→ **Data for this task**:
* * * *

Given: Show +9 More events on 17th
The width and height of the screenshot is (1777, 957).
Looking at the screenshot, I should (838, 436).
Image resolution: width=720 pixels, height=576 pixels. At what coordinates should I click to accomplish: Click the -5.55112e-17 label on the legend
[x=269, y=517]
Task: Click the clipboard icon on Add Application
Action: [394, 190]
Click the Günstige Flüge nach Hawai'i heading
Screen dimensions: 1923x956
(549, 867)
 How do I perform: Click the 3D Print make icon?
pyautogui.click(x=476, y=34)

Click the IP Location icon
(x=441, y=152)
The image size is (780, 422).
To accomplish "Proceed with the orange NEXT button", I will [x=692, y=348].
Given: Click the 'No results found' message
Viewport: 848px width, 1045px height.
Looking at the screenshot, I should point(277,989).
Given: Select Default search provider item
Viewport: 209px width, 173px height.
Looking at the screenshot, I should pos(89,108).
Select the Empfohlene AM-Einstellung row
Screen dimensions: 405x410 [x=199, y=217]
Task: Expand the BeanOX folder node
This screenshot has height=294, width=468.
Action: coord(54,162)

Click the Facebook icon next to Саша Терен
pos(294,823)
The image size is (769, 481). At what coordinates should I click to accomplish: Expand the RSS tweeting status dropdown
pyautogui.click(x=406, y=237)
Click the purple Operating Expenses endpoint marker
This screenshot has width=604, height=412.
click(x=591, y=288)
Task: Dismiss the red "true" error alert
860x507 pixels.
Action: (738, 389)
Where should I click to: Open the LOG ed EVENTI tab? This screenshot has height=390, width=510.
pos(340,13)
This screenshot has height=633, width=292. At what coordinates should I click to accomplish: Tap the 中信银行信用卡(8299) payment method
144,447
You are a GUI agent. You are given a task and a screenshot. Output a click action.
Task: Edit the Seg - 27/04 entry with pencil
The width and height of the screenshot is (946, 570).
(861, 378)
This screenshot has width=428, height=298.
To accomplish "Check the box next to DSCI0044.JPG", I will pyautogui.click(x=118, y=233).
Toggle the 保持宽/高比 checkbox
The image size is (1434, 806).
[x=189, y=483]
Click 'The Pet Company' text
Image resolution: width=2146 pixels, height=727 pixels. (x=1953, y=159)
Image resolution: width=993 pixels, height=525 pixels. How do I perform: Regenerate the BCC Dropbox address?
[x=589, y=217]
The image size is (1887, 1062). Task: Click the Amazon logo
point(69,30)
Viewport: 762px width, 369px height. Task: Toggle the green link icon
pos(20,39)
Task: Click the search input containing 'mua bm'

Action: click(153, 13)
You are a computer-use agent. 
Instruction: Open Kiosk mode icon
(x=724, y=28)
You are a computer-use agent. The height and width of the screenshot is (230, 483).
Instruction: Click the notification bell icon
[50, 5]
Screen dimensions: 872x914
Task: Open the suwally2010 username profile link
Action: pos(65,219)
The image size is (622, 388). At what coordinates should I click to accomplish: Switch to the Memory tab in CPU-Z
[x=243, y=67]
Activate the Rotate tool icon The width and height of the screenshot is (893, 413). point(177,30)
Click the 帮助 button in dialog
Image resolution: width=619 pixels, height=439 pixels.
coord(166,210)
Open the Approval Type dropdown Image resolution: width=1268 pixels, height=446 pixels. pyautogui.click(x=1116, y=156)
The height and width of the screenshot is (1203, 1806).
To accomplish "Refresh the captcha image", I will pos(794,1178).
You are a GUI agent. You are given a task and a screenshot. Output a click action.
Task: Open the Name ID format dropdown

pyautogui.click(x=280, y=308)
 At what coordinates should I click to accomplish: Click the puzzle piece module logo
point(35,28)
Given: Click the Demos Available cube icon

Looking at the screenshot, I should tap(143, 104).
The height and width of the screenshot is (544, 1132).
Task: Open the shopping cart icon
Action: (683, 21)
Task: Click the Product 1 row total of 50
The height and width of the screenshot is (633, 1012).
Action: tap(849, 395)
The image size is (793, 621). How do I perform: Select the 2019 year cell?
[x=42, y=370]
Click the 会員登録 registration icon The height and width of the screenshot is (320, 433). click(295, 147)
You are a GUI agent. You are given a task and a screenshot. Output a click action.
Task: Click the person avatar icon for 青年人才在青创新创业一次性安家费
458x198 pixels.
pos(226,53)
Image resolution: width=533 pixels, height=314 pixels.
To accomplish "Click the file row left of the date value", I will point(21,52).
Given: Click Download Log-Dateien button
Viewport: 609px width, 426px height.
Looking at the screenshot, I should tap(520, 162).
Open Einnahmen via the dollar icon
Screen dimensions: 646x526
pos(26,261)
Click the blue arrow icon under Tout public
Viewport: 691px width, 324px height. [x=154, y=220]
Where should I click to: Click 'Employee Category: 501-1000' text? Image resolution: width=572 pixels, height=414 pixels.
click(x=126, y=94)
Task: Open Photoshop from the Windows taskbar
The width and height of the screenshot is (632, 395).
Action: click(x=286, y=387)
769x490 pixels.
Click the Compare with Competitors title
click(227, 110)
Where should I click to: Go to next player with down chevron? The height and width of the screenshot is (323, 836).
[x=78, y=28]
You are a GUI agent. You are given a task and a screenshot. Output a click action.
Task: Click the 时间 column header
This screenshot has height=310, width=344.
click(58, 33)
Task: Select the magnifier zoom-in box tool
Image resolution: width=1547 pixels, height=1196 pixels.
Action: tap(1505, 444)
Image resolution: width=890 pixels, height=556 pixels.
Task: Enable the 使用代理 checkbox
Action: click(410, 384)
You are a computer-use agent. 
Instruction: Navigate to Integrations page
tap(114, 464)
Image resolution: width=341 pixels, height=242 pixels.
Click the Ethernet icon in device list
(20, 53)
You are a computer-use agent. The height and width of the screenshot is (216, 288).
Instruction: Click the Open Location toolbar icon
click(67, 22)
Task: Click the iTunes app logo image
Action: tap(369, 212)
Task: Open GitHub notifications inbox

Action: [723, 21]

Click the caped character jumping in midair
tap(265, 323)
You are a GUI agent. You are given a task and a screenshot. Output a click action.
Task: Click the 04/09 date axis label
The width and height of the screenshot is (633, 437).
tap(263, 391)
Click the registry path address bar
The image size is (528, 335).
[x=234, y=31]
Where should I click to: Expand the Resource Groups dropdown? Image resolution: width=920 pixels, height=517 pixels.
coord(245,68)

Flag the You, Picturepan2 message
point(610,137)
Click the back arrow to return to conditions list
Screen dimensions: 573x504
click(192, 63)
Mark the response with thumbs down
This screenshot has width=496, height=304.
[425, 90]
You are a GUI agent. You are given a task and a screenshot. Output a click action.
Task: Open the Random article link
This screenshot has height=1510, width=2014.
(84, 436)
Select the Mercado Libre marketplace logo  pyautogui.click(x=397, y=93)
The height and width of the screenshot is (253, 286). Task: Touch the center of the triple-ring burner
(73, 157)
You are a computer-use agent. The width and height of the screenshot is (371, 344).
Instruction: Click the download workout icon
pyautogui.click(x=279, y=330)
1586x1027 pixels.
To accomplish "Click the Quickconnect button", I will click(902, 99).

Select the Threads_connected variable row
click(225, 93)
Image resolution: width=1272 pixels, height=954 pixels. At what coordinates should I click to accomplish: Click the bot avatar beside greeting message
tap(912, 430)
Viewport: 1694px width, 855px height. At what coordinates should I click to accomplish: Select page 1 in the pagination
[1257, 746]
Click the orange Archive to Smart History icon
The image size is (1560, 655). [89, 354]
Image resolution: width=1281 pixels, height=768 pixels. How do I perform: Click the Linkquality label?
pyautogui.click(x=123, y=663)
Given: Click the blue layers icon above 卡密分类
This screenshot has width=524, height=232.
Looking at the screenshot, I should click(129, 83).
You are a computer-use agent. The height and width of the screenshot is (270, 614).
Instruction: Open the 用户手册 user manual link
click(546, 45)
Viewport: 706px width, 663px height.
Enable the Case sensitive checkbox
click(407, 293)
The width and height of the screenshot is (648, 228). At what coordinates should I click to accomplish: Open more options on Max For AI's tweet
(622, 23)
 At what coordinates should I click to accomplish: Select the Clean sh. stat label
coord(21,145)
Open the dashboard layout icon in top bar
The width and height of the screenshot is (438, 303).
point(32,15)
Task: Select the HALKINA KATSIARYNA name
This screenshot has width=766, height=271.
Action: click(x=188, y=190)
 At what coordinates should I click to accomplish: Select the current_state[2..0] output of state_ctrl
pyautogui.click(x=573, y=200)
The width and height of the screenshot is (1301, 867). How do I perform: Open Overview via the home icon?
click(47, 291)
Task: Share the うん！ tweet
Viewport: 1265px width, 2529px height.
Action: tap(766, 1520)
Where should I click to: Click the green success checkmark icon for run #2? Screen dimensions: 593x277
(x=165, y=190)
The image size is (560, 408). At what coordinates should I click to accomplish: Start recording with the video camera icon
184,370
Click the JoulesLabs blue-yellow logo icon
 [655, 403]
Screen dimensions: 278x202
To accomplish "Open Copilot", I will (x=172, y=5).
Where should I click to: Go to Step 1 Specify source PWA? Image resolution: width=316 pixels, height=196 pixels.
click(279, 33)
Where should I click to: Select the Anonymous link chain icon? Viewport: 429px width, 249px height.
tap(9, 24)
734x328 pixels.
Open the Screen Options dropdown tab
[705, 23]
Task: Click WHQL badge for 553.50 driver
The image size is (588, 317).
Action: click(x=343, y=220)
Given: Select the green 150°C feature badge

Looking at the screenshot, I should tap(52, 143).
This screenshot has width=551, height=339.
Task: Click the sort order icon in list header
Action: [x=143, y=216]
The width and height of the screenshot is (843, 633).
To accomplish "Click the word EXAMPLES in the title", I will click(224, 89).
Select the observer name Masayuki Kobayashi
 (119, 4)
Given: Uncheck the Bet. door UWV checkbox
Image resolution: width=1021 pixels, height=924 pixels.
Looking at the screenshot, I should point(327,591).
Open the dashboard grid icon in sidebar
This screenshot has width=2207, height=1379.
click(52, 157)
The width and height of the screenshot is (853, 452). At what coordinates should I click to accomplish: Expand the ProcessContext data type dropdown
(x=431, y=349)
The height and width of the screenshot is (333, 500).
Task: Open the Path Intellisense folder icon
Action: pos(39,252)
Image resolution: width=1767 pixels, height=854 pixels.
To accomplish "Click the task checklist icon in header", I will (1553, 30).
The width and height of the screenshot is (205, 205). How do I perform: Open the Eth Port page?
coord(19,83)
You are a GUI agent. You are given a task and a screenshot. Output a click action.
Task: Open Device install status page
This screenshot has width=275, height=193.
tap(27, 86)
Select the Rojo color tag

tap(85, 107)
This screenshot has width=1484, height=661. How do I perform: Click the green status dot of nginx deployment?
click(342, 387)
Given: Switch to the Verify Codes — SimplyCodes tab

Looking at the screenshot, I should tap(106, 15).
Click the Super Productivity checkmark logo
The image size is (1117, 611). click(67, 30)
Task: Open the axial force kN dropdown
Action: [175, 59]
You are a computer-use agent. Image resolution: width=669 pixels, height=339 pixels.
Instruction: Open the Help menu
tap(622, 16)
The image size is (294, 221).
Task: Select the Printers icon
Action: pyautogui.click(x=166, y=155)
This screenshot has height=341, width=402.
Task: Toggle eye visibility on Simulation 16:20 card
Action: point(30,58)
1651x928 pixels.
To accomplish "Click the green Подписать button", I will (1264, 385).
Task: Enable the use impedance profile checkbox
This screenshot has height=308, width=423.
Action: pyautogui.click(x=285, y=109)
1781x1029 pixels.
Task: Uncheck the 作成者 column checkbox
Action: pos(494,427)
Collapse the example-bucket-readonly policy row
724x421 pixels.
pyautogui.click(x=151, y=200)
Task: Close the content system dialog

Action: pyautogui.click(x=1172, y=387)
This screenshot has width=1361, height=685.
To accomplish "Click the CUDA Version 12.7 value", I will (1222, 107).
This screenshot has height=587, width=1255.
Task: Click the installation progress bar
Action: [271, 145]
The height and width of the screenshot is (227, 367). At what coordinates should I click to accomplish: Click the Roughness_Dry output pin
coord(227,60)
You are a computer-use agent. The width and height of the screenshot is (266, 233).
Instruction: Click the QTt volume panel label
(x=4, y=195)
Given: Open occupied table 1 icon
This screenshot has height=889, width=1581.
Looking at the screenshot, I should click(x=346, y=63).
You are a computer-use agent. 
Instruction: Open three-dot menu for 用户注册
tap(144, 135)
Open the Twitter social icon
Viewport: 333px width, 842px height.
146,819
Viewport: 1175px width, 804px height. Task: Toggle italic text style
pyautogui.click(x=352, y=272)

* * * *

Rewrite the material above, from the line containing "Flag the You, Picturepan2 message" through the line containing "tap(912, 430)", as a Markdown table with the columns Row and Entry. Number each line in Row, put the line itself in Entry, and leave out blank lines.

→ **Response for this exercise**:
| Row | Entry |
|---|---|
| 1 | Flag the You, Picturepan2 message |
| 2 | point(610,137) |
| 3 | Click the back arrow to return to conditions list |
| 4 | Screen dimensions: 573x504 |
| 5 | click(192, 63) |
| 6 | Mark the response with thumbs down |
| 7 | This screenshot has width=496, height=304. |
| 8 | [425, 90] |
| 9 | You are a GUI agent. You are given a task and a screenshot. Output a click action. |
| 10 | Task: Open the Random article link |
| 11 | This screenshot has height=1510, width=2014. |
| 12 | (84, 436) |
| 13 | Select the Mercado Libre marketplace logo  pyautogui.click(x=397, y=93) |
| 14 | The height and width of the screenshot is (253, 286). Task: Touch the center of the triple-ring burner |
| 15 | (73, 157) |
| 16 | You are a computer-use agent. The width and height of the screenshot is (371, 344). |
| 17 | Instruction: Click the download workout icon |
| 18 | pyautogui.click(x=279, y=330) |
| 19 | 1586x1027 pixels. |
| 20 | To accomplish "Click the Quickconnect button", I will click(902, 99). |
| 21 | Select the Threads_connected variable row |
| 22 | click(225, 93) |
| 23 | Image resolution: width=1272 pixels, height=954 pixels. At what coordinates should I click to accomplish: Click the bot avatar beside greeting message |
| 24 | tap(912, 430) |